▶ [THE PROBLEM] Which lines of the data below contain the string "table", matching case exactly? Collect every such line in full.

▶ [DATASET ROWS]
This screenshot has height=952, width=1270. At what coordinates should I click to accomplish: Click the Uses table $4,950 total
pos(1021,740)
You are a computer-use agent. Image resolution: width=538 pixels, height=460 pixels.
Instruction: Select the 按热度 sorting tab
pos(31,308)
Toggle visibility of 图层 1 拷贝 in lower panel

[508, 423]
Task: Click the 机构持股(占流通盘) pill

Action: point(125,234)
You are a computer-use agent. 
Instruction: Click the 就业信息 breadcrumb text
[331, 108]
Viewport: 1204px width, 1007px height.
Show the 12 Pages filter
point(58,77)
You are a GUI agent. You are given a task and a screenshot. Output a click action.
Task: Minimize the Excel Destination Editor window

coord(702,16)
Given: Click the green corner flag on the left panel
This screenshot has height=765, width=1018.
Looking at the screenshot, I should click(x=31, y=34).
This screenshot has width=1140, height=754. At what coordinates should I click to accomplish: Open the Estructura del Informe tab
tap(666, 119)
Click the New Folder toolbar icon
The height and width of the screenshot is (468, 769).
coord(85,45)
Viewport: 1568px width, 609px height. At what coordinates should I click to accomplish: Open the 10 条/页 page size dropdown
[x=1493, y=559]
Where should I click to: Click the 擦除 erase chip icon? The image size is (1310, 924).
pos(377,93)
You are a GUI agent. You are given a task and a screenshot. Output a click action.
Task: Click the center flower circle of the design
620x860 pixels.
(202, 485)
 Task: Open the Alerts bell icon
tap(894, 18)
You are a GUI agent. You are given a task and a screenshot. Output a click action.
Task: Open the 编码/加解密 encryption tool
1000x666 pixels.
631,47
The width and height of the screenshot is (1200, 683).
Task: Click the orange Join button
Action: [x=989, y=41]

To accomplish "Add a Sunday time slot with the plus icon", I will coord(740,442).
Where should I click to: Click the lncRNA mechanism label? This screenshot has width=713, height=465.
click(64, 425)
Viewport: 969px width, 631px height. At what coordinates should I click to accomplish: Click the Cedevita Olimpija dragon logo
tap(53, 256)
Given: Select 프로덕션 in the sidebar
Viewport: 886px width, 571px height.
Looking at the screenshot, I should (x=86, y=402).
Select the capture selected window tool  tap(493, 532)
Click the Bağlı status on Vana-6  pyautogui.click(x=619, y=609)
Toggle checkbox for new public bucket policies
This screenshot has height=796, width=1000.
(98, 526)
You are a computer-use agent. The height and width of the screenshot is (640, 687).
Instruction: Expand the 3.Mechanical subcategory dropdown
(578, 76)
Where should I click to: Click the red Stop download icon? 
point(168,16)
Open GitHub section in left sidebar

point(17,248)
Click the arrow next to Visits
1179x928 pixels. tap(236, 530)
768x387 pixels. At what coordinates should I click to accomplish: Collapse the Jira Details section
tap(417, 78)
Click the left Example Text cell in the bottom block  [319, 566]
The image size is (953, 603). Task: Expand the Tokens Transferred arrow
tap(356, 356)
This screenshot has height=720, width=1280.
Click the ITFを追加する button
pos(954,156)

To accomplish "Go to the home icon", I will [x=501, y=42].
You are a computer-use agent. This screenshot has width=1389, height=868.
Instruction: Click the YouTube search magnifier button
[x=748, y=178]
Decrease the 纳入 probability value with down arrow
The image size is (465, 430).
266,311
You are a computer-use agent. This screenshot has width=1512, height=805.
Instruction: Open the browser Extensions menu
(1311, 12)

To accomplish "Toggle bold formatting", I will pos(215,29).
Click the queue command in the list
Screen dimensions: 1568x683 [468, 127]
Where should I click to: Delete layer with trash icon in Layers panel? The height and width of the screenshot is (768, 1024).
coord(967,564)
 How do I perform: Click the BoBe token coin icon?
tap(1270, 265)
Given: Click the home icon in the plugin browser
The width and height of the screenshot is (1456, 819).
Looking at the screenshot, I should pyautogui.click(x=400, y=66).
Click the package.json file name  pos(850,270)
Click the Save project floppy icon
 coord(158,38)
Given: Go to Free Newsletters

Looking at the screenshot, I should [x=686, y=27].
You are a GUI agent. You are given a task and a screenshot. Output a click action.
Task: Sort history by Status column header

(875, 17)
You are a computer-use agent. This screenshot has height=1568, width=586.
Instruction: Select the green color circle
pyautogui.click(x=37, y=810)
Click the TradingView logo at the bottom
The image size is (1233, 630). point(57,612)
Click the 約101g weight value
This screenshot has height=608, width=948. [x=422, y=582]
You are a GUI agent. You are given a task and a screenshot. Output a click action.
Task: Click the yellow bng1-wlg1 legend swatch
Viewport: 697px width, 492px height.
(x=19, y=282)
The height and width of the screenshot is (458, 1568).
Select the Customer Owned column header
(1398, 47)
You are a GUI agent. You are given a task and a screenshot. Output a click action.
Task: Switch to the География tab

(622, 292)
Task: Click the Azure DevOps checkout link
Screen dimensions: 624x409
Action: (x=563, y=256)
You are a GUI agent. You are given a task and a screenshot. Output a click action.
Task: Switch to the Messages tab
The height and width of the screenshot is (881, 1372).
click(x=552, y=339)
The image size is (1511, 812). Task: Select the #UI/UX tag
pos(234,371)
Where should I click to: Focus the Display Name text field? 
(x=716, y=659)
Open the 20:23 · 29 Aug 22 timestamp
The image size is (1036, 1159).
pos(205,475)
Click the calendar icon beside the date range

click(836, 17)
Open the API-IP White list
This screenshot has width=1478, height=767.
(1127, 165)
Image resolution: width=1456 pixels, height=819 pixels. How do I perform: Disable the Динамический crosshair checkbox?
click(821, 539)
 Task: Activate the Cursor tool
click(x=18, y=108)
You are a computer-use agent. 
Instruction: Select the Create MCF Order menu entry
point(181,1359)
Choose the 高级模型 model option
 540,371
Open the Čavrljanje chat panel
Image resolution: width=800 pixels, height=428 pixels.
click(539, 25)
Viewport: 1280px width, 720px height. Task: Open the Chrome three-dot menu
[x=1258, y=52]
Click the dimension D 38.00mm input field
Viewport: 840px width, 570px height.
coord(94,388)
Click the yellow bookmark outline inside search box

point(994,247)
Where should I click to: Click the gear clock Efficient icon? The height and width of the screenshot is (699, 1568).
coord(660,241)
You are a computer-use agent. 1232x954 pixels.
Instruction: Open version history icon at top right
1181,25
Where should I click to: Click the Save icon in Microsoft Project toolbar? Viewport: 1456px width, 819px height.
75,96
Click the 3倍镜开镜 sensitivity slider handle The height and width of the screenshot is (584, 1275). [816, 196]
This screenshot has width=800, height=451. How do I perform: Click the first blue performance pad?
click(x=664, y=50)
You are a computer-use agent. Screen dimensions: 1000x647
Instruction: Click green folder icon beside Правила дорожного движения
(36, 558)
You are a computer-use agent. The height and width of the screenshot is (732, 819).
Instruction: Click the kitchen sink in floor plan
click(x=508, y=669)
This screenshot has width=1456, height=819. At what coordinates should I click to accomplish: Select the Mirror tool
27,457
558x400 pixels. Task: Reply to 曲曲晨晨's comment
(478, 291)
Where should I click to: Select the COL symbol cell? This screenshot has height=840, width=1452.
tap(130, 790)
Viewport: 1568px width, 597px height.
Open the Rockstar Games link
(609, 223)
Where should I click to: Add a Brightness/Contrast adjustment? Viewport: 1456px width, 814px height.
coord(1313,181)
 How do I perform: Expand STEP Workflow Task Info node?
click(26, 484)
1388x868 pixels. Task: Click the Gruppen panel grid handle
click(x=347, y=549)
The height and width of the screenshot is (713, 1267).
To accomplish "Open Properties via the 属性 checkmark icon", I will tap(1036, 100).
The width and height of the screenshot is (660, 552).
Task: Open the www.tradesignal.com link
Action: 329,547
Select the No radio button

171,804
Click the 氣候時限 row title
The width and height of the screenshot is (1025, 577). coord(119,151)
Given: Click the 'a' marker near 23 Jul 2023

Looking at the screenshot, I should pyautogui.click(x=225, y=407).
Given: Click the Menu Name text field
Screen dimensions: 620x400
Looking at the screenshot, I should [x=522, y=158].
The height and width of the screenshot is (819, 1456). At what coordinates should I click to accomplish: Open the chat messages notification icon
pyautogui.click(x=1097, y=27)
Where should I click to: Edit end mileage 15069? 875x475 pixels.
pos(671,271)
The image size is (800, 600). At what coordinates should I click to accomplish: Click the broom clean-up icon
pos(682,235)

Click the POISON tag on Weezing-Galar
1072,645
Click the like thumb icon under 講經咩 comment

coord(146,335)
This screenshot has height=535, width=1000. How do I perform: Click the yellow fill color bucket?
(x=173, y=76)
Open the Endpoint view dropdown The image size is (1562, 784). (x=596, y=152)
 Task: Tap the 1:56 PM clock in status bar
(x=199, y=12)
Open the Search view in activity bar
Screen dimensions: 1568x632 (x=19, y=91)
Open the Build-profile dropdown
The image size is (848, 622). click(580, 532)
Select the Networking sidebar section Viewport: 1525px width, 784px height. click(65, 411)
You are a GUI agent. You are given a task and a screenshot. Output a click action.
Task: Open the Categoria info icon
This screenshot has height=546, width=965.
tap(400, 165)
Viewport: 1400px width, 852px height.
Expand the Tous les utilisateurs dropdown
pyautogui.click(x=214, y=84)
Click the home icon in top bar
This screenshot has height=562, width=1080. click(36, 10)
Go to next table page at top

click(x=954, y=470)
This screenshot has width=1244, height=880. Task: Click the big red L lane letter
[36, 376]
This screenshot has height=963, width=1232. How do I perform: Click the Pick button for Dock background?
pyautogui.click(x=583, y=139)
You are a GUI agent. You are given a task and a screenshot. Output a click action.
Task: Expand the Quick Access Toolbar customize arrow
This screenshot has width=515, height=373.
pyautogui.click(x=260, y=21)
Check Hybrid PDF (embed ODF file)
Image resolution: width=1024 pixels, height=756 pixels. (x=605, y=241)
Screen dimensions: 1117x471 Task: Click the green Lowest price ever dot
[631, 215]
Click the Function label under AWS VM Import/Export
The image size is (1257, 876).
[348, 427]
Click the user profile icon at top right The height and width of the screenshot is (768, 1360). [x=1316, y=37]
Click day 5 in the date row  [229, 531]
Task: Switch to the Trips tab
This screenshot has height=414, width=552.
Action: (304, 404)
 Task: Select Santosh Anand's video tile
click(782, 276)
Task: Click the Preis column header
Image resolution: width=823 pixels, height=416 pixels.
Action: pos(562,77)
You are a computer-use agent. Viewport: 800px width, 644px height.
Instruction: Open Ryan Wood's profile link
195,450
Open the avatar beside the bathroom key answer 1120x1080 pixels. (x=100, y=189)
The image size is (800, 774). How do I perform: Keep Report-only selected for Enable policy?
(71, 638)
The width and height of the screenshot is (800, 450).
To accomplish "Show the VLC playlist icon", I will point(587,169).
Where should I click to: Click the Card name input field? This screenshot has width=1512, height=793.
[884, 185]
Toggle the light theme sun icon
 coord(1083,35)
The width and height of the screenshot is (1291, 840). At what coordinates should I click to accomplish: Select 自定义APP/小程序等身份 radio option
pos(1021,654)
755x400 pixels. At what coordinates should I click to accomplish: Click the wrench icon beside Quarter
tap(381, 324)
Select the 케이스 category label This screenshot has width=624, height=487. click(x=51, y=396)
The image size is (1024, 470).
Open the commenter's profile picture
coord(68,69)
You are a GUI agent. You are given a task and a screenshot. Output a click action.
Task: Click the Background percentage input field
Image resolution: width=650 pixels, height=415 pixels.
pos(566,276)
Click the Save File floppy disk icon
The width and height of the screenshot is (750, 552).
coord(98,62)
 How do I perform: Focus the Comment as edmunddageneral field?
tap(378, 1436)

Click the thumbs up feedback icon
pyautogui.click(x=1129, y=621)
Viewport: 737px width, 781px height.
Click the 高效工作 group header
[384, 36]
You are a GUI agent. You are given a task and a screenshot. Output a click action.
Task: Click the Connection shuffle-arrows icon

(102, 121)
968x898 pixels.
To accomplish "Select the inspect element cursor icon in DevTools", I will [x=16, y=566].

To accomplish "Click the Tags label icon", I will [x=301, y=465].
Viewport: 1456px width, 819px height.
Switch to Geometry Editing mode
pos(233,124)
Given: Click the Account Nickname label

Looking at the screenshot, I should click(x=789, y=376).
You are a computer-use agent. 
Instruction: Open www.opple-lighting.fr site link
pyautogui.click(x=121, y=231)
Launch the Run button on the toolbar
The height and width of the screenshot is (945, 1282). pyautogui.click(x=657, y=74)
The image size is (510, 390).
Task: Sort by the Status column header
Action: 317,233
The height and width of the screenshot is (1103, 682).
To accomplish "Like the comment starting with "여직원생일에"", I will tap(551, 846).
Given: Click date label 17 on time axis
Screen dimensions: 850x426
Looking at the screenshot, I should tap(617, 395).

▶ [FULL RESPONSE]
This screenshot has height=952, width=1270. At what coordinates should I click to accomplish: Click the Uses table $4,950 total
Go to next table page at top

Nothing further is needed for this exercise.